>>>>

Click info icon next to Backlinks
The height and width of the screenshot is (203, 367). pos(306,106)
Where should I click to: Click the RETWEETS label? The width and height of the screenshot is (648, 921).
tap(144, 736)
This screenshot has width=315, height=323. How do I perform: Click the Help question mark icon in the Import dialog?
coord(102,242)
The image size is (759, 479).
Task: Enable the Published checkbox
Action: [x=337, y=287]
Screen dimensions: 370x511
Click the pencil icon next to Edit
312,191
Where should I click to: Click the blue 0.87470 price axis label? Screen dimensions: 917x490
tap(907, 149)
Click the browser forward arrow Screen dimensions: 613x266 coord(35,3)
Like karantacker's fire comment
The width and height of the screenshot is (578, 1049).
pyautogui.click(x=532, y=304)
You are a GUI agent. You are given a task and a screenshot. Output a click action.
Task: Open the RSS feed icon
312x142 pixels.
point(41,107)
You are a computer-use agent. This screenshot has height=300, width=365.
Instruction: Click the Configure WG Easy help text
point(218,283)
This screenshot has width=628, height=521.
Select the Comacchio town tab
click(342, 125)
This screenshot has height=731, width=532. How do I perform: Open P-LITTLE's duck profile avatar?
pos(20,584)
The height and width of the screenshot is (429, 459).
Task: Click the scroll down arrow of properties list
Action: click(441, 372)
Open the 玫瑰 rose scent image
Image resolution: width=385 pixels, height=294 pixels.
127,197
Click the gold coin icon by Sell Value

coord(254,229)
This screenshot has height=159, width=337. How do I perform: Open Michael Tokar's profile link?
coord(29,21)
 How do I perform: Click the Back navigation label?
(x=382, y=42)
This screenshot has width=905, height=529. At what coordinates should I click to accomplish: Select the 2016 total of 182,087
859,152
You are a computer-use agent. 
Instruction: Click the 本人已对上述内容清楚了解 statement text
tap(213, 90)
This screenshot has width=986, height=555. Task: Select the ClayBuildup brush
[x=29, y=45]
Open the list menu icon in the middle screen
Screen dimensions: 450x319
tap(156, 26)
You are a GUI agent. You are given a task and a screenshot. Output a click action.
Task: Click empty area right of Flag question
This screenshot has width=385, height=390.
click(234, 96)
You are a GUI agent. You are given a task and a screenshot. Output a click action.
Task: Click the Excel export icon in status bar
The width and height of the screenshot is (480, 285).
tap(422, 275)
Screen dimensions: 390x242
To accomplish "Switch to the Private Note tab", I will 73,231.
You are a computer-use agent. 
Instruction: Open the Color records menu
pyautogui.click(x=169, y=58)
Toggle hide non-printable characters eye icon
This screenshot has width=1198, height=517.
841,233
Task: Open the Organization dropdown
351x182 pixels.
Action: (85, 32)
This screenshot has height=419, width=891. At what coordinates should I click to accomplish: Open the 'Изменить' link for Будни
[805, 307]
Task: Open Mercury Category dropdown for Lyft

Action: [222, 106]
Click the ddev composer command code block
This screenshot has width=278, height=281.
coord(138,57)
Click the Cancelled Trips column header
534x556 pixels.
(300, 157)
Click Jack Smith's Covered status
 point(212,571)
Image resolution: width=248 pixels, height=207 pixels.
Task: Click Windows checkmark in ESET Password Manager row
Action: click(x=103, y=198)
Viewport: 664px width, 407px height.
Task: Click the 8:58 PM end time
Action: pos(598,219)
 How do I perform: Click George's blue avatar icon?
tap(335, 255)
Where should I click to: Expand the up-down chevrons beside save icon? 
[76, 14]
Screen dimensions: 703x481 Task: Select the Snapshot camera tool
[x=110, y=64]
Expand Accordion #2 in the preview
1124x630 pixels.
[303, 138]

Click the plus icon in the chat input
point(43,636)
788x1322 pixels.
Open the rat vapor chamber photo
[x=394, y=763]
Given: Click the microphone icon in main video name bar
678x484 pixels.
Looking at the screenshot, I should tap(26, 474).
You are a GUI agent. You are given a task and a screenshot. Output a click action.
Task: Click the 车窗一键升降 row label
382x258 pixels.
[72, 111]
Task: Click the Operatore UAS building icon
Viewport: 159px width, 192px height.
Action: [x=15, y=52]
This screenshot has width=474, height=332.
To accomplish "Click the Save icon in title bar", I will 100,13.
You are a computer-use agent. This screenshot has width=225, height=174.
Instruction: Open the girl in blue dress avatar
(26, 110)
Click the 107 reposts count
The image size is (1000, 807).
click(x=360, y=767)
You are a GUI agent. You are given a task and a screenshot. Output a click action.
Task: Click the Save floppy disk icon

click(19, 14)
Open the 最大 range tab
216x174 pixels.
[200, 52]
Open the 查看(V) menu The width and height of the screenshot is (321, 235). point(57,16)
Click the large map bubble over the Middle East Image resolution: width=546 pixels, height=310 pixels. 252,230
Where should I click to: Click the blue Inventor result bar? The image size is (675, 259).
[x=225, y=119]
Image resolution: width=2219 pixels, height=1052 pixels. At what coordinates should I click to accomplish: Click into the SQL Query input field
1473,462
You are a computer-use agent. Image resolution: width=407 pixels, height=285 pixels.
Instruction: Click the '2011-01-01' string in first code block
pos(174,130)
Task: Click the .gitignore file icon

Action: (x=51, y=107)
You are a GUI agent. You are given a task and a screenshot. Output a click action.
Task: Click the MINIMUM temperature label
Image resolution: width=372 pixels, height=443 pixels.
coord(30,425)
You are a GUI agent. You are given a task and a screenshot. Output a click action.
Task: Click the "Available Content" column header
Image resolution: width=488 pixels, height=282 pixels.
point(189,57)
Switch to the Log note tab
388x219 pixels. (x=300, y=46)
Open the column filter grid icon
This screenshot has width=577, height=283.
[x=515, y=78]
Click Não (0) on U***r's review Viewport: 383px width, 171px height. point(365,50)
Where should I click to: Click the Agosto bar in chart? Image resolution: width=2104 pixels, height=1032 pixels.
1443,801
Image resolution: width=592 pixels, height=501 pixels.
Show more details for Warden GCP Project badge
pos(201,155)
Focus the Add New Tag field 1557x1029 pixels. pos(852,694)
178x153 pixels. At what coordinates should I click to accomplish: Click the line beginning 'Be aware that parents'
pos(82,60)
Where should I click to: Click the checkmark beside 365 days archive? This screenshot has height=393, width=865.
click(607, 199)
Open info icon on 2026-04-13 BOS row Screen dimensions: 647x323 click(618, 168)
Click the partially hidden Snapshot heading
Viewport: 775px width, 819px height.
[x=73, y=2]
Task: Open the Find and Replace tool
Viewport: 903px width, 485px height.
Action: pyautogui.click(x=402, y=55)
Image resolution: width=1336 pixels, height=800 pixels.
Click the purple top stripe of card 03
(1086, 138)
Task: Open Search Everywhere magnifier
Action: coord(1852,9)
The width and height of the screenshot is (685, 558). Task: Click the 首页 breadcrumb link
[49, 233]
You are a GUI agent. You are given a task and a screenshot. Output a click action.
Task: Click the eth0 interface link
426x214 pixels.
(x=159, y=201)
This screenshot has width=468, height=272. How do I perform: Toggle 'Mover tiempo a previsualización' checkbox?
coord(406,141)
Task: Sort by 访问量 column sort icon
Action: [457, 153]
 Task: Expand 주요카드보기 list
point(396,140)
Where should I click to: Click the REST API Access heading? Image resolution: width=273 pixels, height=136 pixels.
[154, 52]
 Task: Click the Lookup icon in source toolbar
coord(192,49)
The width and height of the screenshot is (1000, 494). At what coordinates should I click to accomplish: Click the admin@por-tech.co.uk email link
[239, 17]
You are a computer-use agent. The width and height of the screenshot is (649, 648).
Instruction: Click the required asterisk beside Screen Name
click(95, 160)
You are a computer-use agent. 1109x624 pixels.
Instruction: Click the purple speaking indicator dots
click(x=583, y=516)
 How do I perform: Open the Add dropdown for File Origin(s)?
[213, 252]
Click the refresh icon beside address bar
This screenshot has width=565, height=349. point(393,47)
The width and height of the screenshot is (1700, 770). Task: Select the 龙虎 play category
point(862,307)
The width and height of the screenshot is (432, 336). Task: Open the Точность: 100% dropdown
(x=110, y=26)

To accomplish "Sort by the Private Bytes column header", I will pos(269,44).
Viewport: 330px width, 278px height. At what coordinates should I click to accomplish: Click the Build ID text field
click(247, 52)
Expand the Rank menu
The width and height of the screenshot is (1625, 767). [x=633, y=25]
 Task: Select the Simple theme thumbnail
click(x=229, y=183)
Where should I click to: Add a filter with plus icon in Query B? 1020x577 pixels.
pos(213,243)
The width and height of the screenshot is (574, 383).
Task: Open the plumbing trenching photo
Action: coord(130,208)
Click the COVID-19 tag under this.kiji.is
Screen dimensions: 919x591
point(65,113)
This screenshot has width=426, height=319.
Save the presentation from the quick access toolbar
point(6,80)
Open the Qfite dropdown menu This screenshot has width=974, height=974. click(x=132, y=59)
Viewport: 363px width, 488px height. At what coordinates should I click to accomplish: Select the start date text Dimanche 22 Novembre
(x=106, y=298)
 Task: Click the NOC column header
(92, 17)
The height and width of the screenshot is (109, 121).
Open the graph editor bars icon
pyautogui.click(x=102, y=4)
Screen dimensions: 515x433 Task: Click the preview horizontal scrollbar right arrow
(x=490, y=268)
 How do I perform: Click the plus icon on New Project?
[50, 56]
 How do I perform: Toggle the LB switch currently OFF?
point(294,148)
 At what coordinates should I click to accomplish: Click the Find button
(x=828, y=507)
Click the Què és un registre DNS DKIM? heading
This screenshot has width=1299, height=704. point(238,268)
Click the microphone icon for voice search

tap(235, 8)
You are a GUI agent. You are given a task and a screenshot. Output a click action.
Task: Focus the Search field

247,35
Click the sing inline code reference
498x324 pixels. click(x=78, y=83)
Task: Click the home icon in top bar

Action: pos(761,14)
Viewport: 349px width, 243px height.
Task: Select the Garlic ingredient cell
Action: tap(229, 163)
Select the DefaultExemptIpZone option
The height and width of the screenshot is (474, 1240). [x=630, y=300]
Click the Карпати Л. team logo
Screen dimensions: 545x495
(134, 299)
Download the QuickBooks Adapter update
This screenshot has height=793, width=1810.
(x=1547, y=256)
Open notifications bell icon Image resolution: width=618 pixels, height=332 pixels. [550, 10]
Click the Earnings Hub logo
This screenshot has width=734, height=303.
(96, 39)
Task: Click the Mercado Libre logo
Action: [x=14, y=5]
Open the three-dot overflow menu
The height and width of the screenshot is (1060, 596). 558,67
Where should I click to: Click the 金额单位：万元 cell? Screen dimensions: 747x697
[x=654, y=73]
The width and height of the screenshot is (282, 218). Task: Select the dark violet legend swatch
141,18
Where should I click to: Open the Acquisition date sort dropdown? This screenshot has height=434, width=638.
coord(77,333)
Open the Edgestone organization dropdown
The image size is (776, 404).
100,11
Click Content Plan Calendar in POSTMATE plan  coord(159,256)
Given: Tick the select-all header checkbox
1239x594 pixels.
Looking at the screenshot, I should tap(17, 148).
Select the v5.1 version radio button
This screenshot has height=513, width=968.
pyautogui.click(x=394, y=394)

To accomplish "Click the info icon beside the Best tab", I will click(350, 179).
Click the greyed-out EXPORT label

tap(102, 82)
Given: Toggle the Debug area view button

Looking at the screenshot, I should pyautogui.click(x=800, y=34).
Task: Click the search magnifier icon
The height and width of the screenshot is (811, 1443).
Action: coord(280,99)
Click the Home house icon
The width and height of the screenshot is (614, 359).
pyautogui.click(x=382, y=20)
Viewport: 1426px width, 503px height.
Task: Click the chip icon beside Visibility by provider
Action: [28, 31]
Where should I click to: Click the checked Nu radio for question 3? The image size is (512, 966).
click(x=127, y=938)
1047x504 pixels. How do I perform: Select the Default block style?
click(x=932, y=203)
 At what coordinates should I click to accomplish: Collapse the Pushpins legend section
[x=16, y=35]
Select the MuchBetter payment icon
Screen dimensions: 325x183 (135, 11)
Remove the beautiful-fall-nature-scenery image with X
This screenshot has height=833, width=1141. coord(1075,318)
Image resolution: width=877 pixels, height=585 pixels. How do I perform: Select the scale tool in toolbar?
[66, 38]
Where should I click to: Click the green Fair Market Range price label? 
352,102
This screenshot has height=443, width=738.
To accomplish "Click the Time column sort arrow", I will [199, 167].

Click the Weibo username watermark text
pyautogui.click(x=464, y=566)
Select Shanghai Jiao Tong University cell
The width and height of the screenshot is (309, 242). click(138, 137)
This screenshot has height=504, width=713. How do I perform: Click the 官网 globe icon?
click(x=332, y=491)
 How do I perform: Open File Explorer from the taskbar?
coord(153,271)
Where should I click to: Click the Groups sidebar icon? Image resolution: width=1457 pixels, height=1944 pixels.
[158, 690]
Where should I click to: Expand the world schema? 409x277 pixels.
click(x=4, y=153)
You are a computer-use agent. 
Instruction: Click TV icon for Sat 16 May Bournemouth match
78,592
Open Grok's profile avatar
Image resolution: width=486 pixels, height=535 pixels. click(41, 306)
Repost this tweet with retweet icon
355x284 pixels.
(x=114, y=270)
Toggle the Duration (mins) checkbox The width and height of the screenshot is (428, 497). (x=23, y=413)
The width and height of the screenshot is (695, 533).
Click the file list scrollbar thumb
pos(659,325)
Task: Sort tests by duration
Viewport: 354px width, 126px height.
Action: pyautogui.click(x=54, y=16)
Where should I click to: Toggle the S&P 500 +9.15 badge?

<<<<

▸ TASK PROMPT: Could you copy out every line in the listing where the word "Private" appears?

▸ RESPONSE AREA:
To accomplish "Switch to the Private Note tab", I will 73,231.
To accomplish "Sort by the Private Bytes column header", I will pos(269,44).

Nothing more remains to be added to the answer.